Gov. Charlie Baker gave the state’s houses of worship the green light to reopen Monday, but some local churches are holding off because of lingering safety concerns and will stick to holding virtual services.
Baker revealed his four-phase plan to restart the economy amid the COVID-19 crisis, allowing houses of worship to reopen immediately.
But Baker’s plan also comes with restrictions on houses of worship, including limiting attendance to 40% capacity and sanitizing buildings between services.
The Rev. Rebecca Bryan, minister for First Religious Society, Unitarian Universalist Church in Newburyport, said the church has a “clear plan” to continue suspending its in-person gatherings through June 21 while still upholding its virtual worship schedule.
“That will give us time to really look at the needs of our congregation and our ability to make those changes,” Bryan said, noting that June 21 marks the end of the church’s year, which begins on Labor Day.
Normally, First Religious Society does not hold services in July or August, but Bryan said it will this year via its online platforms.
The Unitarian Universalist Association has recommended that congregations not gather again in person until May 2021. Bryan said that recommendation is nonbinding and that the church has assembled a team of staff members to roll out the reopening.
Bryan said she feels that even if the church only filled 40% of the sanctuary’s 700-person capacity, it would still not be safe for members.
Looking forward, Bryan said the church will continue streaming its services, which have reached a wide audience.
“We want to continue the things that have come out of this,” she said. “People that are homebound, those people can be engaged as much as they want, which is a beautiful thing.”
The Rev. Chris Ney, pastor for Central Congregational Church in Newburyport, said the church plans to continue its online worship services “for the foreseeable future.”
Ney said the church is following the guidance of its denomination, the United Church of Christ, which has a “multiphased plan for the possibility of gathering again,” though its criteria for reopening “have not been met by our communities or by our congregation.”
“Understandably, the governor’s plan can’t get into the details of context, community by community, but our responsibility is with Greater Newburyport,” Ney said. “We’re paying close attention to guidance from state, local and denominational officials and our decisions will continue to be informed by our best understanding of what they’re telling us.”
The Rev. Shea Fitzgibbons, pastor for Hope Community Church in Newburyport, said the church has yet to solidify plans for its reopening.
At Old South Presbyterian Church in Newburyport, Kara Kniker, an elder at the church, said there is “no set date for return.”
Kniker said Old South has convened a task force to discuss reopening, which is following guidance from the Presbytery of Northern New England and the expertise of health professionals while focusing on the safety of church members.
“We have a large sanctuary with plenty of room for people to practice safe distancing, but there are other factors we’re concerned about, including the vulnerability of our members,” Kniker said, noting that normal activities such as singing could pose a danger.

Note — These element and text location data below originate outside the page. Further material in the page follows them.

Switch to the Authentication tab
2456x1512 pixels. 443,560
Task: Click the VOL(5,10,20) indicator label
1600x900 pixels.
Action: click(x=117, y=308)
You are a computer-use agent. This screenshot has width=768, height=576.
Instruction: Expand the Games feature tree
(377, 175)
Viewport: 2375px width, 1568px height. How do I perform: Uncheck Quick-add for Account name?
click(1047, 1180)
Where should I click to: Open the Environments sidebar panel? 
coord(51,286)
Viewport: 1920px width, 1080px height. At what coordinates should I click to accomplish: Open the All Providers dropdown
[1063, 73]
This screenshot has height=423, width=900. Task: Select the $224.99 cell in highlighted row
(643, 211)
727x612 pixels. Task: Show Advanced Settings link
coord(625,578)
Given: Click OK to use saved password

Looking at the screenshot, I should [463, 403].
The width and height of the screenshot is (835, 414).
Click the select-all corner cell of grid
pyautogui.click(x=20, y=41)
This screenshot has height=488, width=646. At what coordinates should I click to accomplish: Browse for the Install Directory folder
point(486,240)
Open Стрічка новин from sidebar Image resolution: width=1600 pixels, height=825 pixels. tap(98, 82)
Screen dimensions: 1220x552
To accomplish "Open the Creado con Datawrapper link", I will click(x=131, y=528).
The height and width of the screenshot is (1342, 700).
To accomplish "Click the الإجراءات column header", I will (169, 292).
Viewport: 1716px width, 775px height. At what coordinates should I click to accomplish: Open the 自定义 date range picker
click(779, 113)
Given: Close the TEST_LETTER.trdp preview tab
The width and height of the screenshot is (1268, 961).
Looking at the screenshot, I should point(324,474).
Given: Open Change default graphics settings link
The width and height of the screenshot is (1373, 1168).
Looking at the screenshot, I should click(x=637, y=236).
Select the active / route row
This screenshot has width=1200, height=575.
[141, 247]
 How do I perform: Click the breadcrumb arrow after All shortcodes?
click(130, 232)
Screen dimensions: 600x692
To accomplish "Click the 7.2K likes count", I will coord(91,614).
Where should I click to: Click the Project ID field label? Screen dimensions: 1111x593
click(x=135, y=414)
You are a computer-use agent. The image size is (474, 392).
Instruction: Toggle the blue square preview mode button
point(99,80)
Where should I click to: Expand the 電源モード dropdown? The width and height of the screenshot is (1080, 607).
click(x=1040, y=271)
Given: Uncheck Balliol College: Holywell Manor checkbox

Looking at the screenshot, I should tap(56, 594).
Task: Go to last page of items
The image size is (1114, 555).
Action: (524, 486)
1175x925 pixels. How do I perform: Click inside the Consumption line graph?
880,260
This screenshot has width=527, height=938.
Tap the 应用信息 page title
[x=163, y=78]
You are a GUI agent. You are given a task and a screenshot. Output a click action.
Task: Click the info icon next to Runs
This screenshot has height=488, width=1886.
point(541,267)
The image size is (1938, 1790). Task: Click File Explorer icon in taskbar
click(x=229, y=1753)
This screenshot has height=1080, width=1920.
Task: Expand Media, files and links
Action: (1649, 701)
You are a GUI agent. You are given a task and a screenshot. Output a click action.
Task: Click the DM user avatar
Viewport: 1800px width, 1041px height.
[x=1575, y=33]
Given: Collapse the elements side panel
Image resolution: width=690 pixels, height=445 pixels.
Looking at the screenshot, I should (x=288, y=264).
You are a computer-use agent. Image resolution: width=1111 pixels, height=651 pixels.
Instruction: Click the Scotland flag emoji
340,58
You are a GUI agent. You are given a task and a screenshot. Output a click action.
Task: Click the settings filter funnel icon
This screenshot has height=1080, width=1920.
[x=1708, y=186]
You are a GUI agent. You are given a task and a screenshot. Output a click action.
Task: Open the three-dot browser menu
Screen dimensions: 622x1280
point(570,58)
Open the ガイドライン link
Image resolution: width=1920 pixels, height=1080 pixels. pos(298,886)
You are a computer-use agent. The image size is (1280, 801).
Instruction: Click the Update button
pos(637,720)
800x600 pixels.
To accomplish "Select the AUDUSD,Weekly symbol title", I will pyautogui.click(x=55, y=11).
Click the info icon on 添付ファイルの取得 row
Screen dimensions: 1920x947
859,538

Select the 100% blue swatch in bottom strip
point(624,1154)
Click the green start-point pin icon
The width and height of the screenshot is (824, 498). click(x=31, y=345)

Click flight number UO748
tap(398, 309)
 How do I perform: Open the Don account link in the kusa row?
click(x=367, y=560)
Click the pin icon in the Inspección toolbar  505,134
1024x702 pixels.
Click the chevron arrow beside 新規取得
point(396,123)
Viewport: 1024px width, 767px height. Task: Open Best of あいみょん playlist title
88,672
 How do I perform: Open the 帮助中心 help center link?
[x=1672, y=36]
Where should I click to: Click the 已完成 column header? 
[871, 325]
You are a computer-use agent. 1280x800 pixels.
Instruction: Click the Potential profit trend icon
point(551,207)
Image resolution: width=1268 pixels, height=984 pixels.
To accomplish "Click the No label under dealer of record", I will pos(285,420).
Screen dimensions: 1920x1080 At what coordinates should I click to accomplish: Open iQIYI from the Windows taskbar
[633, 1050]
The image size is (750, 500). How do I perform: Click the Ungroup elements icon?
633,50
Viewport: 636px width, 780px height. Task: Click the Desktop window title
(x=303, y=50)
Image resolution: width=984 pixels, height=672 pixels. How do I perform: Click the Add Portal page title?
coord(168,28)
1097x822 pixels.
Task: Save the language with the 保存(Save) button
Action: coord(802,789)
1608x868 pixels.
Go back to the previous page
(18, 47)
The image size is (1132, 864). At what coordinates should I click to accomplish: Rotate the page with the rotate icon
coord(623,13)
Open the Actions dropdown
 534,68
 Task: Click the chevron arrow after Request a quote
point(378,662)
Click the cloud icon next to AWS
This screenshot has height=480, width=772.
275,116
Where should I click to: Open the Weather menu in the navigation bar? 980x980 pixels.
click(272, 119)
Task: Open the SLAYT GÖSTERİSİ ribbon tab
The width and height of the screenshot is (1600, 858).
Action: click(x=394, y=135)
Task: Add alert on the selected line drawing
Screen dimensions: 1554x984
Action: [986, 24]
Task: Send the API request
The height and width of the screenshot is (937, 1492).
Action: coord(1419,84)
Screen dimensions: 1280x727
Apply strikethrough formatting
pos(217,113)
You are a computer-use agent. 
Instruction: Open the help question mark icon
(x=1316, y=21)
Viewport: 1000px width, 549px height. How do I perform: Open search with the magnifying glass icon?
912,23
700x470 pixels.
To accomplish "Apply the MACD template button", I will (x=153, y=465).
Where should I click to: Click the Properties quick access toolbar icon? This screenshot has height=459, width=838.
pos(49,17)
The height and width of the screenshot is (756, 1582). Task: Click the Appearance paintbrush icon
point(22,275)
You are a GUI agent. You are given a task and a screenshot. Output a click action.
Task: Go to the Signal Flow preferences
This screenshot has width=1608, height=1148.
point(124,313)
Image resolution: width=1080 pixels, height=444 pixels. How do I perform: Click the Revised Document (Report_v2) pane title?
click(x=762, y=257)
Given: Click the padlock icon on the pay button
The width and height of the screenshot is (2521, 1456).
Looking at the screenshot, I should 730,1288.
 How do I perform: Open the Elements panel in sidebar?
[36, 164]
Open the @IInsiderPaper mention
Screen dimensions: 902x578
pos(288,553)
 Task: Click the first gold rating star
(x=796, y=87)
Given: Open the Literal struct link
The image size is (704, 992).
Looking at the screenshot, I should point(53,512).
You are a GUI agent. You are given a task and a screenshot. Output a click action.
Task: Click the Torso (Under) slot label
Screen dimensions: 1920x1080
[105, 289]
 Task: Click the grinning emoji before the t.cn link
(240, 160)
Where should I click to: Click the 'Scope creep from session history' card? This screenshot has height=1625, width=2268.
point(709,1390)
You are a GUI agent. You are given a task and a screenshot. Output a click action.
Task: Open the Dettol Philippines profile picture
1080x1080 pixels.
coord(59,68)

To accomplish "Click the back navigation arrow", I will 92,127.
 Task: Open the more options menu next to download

“There’s a greater likelihood of spreading the virus via droplets when you’re opening your mouth forcefully when you’re close to other people,” Kniker said. “We’ll look at spacing in pews, creating guidelines that will make opening safer.”
The Rev. Joan MacPherson of Main Street Congregational Church in Amesbury has been offering virtual, distant worshiping ever since Baker’s stay-at-home advisory went into effect in March.
MacPherson said Tuesday she will follow the advice of the Massachusetts Council of Churches and does not intend to offer in-person services yet.
“The Council of Churches and our denomination are both recommending waiting,” MacPherson said. “We are listening to that and it doesn’t feel like a wise thing for our community to meet in person yet. It’s just not time.”
MacPherson said the challenges presented by the novel coronavirus have not led to just disappointing results.
“We livestream on Facebook and we have Zoom meetings on Sunday mornings,” MacPherson said. “One of our members is an elderly mother who is shut in in Michigan and she now worships with her son and a daughter-in-law through Facebook. So some cool things have happened for people in some communities.
“It’s not the same as being together, nothing is but people appreciate the fact that they can talk back and forth and it still allows people to connect,” she added. “They can also react and be part of things and they can also have a chance to connect with people from a distance.”
The Rev. Ron St. Pierre, the temporary administrator for Holy Family Parish in Amesbury and Star of the Sea Parish in Salisbury, said both congregations are expected to meet in the Holy Family Parish lower church next weekend.
“Next weekend is the feast of Pentecost,” St. Pierre said. “So that is when we are looking to open. The upstairs church is gorgeous and can seat 900 people but the lower church does not have benches so we can use individual chairs where we can space people six feet apart.”